Daneben kreierten die Soziologen um Parks bei ihren Stadtrecherchen das „Nosing Around“ – heute z. B. eingeschweizert in der „Spaziergangsforschung“ von Lucius Burckhardt – für das Bauhaus Dessau. Der HU-Professor für europäische Ethnologie, Rolf Lindner, hat über die „Chicagoer Schule“ ein sehr schönes Buch geschrieben: „Die Entdeckung der Stadtkultur – Soziologie aus der Erfahrung der Reportage“.
Die Journalisten wurden in dieser Anfangszeit sehr schlecht bezahlt, sie rangierten gleich hinter den Sekretärinnen. Ihr Nimbus näherte sich dem der damals ebenfalls entstehenden Privatdetektive. Damals wurden die Zeitungen meist noch im eigenen Haus gedruckt. Die Drucker und Setzer waren seit jeher die Avantgarde im Gewerkschaftskampf gewesen, auch in den USA. Von ihrem Kampf, der um so wirkungsvoller war, je mehr die Zeitungen zum Leitmedium wurden, profitierten auch und vor allem die Journalisten. Obwohl sie meist auf der Seite der Arbeitgeber standen – die sie sozusagen handverlesen eingestellt hatten. Für Deutschland lässt sich diese Entwicklung nach 1945 noch einmal am Beispiel der US-Lizenz Tagesspiegel bzw. seines Gründers Meier nachvollziehen. Die Gewerkschaft IG Medien stellte vor einiger Zeit die Geschichte der Arbeitskämpfe beim Tagesspiegel zusammen.
Überall gilt jetzt aber, dass die Journalisten sich kollektiv hoch gearbeitet haben, wobei ein großer Teil ihres Gehaltes nun Schweigegeld bzw. Schmutzzulage ist. Früher sagte jeder Journalist noch: „Meine Kinder sollen es mal besser haben.“ Noch in den Achtzigerjahren gehörte der Journalistenberuf – in Jugoslawien z.

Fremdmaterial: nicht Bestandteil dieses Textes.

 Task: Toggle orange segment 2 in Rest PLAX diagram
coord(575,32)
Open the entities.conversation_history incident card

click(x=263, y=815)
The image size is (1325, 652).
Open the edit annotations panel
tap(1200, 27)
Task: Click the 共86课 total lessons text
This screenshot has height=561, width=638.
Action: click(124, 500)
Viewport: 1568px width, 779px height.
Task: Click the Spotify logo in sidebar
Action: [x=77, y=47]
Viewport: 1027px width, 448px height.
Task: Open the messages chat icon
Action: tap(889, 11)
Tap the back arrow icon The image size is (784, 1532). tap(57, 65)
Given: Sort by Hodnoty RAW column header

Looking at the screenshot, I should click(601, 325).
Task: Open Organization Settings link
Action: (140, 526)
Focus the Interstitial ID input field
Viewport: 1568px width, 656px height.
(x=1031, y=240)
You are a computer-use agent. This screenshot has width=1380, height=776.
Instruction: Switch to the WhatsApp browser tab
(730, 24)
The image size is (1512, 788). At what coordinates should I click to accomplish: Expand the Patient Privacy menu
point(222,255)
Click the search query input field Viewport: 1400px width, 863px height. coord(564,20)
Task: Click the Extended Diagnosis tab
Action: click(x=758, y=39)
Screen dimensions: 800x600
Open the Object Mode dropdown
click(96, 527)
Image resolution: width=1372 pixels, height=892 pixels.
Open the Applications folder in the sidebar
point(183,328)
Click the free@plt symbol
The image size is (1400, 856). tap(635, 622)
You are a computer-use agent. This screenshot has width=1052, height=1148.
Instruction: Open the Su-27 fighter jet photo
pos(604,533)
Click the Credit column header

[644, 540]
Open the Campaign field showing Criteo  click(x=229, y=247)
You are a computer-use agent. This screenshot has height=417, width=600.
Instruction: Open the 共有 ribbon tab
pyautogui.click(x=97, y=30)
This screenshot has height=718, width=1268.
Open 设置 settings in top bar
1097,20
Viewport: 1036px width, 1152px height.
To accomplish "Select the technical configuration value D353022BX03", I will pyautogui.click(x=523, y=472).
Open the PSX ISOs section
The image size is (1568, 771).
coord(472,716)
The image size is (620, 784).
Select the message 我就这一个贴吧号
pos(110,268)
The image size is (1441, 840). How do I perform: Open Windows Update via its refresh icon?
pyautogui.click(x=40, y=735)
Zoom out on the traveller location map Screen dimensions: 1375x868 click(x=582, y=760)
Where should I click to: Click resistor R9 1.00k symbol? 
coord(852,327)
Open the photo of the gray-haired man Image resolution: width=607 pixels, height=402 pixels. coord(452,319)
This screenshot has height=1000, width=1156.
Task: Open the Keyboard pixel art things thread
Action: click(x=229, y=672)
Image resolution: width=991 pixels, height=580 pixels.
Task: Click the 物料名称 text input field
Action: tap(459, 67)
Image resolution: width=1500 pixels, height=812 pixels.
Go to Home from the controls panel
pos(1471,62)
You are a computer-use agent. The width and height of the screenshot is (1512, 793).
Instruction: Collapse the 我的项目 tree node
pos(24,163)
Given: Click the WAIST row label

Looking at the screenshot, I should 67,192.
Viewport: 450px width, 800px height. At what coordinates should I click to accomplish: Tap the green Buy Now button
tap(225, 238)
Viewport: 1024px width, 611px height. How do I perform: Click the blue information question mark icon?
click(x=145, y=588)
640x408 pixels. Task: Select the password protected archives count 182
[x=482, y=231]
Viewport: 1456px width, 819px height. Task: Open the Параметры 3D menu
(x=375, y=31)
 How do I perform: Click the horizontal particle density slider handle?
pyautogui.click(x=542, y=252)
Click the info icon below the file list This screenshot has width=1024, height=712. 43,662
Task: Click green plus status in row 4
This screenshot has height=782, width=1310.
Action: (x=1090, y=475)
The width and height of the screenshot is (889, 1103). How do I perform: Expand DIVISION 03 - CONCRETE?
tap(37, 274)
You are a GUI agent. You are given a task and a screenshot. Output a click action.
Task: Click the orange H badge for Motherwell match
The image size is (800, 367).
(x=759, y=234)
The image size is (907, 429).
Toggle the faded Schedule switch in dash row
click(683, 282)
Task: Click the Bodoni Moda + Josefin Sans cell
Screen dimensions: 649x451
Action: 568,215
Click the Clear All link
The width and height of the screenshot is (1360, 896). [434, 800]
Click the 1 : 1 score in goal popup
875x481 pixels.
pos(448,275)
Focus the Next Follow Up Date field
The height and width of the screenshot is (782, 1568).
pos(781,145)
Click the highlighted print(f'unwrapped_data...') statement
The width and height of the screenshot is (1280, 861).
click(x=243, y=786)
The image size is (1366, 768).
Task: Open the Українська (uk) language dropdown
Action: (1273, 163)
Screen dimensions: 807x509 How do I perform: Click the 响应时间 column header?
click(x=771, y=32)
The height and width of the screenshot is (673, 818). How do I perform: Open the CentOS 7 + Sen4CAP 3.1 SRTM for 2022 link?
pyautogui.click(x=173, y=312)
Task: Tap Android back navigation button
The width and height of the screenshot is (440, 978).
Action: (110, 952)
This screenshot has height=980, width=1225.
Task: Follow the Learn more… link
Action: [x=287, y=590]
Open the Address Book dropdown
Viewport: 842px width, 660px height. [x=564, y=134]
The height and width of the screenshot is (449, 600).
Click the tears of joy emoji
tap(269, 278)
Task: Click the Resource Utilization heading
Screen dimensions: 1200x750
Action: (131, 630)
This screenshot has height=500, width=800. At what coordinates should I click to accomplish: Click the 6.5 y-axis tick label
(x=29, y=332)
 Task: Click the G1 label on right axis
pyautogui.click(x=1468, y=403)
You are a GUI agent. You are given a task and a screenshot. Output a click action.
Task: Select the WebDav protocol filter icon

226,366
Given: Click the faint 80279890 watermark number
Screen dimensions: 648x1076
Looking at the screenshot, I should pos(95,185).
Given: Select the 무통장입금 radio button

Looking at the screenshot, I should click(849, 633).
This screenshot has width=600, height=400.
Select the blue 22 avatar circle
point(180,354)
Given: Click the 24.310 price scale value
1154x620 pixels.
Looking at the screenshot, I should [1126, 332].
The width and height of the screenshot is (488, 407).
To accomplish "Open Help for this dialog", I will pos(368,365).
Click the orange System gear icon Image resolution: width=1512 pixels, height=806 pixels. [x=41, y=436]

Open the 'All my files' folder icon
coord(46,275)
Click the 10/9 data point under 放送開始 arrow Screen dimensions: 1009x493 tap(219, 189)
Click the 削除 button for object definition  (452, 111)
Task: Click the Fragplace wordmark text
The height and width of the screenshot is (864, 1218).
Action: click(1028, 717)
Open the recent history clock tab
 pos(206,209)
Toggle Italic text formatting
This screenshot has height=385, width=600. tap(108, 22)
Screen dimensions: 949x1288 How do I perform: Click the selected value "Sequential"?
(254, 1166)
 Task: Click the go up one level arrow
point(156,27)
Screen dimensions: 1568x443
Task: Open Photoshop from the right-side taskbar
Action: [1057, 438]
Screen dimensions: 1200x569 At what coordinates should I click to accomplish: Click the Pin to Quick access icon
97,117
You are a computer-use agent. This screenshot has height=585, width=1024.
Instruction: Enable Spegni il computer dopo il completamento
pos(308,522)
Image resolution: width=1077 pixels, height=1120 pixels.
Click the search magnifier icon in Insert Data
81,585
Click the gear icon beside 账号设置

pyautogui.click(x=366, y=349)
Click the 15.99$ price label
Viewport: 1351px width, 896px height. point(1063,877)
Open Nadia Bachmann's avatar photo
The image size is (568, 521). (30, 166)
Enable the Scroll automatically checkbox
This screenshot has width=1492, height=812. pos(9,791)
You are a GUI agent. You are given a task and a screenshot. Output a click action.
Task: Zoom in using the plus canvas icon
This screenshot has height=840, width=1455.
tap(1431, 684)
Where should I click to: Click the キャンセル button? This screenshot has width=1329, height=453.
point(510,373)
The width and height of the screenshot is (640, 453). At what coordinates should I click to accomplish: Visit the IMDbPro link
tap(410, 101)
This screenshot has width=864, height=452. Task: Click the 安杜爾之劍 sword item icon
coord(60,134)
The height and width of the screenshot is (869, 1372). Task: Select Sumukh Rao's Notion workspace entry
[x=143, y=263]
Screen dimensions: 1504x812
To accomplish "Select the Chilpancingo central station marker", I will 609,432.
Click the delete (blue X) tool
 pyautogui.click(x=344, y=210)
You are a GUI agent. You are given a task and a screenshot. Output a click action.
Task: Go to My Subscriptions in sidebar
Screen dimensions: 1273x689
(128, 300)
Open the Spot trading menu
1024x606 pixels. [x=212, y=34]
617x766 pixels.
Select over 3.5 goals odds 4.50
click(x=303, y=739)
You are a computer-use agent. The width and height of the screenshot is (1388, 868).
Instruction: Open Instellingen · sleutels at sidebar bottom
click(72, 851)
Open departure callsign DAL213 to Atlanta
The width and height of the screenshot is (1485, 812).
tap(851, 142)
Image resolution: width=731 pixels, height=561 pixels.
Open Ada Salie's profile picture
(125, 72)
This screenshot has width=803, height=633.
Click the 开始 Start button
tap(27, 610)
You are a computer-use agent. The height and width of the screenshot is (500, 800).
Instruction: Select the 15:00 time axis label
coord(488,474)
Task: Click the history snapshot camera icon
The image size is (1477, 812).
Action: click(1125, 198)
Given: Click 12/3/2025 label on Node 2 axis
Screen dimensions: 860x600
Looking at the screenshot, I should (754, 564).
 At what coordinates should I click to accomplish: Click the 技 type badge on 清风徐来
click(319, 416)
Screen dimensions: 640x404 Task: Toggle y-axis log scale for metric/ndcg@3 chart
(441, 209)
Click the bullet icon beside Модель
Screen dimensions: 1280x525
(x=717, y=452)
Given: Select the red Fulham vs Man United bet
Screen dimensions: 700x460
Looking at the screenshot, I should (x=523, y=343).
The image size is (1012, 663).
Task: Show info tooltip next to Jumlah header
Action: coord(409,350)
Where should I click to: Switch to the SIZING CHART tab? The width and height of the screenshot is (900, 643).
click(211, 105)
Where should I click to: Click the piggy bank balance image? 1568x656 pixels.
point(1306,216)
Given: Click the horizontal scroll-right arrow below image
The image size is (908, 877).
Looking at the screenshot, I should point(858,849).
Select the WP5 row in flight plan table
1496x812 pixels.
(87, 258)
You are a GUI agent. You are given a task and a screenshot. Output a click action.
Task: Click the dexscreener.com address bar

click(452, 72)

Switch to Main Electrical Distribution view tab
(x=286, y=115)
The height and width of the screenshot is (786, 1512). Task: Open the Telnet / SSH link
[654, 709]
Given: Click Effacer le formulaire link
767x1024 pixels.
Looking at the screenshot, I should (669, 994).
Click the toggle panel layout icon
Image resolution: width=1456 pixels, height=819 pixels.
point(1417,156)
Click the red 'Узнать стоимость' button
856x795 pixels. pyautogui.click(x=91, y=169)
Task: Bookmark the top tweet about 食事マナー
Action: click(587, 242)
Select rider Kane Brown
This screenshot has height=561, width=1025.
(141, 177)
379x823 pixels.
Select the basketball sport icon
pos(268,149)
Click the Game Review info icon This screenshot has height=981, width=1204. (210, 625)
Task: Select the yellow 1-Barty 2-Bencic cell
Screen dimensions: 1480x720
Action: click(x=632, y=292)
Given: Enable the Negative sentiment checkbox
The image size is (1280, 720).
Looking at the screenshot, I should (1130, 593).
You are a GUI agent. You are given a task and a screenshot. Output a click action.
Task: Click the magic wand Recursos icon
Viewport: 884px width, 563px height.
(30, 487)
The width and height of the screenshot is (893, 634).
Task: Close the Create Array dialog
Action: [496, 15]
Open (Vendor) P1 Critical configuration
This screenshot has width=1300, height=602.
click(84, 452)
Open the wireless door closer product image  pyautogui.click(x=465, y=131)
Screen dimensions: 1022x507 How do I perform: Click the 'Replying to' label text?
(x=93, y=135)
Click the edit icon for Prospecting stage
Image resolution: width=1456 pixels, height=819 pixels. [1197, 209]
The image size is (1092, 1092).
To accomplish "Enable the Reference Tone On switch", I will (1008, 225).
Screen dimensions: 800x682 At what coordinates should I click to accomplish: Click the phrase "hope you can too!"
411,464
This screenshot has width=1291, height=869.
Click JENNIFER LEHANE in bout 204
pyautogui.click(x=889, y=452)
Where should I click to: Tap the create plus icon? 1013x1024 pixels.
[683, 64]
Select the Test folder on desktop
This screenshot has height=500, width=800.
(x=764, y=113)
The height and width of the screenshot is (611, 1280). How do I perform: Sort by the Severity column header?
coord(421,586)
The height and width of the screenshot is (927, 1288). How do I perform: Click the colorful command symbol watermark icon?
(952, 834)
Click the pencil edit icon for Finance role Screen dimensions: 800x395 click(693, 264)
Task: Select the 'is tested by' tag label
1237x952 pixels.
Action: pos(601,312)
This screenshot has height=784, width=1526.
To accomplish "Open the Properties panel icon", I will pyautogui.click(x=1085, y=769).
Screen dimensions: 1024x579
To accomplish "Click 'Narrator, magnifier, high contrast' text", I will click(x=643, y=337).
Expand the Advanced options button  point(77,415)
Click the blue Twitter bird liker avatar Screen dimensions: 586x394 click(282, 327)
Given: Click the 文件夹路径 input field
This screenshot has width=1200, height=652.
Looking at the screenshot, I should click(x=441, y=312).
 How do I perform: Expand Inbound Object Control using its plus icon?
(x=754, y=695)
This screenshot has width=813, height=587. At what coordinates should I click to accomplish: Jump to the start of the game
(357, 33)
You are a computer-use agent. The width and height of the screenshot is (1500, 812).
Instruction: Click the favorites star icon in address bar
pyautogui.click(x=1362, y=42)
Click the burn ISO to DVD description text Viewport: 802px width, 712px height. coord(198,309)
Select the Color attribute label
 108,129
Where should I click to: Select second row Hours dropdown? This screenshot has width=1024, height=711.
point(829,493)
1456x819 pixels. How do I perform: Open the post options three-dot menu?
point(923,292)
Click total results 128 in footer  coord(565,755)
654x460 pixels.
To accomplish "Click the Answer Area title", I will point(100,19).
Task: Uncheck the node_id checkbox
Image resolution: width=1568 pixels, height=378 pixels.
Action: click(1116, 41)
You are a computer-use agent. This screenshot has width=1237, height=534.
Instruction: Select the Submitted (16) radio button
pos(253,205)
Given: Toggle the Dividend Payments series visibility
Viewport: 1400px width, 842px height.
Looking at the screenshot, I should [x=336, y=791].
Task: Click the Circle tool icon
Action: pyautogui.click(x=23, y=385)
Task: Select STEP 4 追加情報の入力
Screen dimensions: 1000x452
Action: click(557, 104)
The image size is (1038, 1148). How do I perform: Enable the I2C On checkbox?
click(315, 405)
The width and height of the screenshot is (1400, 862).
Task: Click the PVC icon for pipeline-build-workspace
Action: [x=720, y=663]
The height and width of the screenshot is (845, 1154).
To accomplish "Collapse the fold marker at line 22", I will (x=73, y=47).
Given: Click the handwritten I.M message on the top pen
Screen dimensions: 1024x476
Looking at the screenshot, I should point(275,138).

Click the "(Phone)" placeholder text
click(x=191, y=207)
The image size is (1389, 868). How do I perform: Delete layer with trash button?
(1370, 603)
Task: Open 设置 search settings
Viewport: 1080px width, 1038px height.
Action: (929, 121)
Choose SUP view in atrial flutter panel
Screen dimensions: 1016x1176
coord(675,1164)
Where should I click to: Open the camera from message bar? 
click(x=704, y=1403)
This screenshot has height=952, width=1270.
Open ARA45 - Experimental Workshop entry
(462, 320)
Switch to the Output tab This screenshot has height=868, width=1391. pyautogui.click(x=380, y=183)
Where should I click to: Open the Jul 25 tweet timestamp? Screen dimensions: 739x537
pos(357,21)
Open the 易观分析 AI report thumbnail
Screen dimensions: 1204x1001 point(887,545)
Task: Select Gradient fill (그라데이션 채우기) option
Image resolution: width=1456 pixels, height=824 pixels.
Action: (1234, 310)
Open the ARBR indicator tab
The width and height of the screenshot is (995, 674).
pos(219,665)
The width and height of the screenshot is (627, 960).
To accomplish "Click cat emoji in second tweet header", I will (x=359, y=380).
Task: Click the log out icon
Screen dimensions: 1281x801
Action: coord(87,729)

B. – zu denen mit der geringsten Lebenserwartung – wegen der vielen Drogen, die in den Redaktionen verbraucht wurden: Zigaretten, Kaffee, Schnaps und Tabletten. Heute sorgt jeder Journalist, der Kinder hat, als erstes dafür, dass sie bei irgendeinem Medium unterkommen. Der Beruf des Journalisten ist hierzulande schon fast vererbbar. Es gibt inzwischen ganze CvD-Dynastien, die sich vom Opa über den Onkel bis zur Nichte in die Öffentlich-Rechtlichen z. B. eingewurmt haben. Niemand glaubt deswegen z. B. Nina Ruge, dass sie nicht die Tochter von Gerd Ruge ist. Als meine Freundin Cornelia bei der FAZ anfing, hörte sie im Fahrstuhl, wie Frank Schirrmacher, der gerade zum Feuilletonchef ernannt worden war, zu seinem alten Studienfreund und neuem FAZ-Autor sagte: „Und vergiss nicht, ab jetzt nur noch im teuersten Hotel abzusteigen!“ Einer anderen Freundin fiel einmal in einem teuren Pariser Restaurant der taz-Presseausweis, den ich ihr besorgt hatte, aus der Tasche. Der Oberkellner hob ihn auf – und verzichtete prompt auf die Rechnung. Sabine Vogel bediente in einem Kampener Restaurant auf Sylt gelegentlich den damaligen Bild-Chef Peter Boehnisch: Als Prominenter zahlte er jedoch nie, sondern unterschrieb nur die Rechnung – die der Wirt dann zähneknirschend wegwarf.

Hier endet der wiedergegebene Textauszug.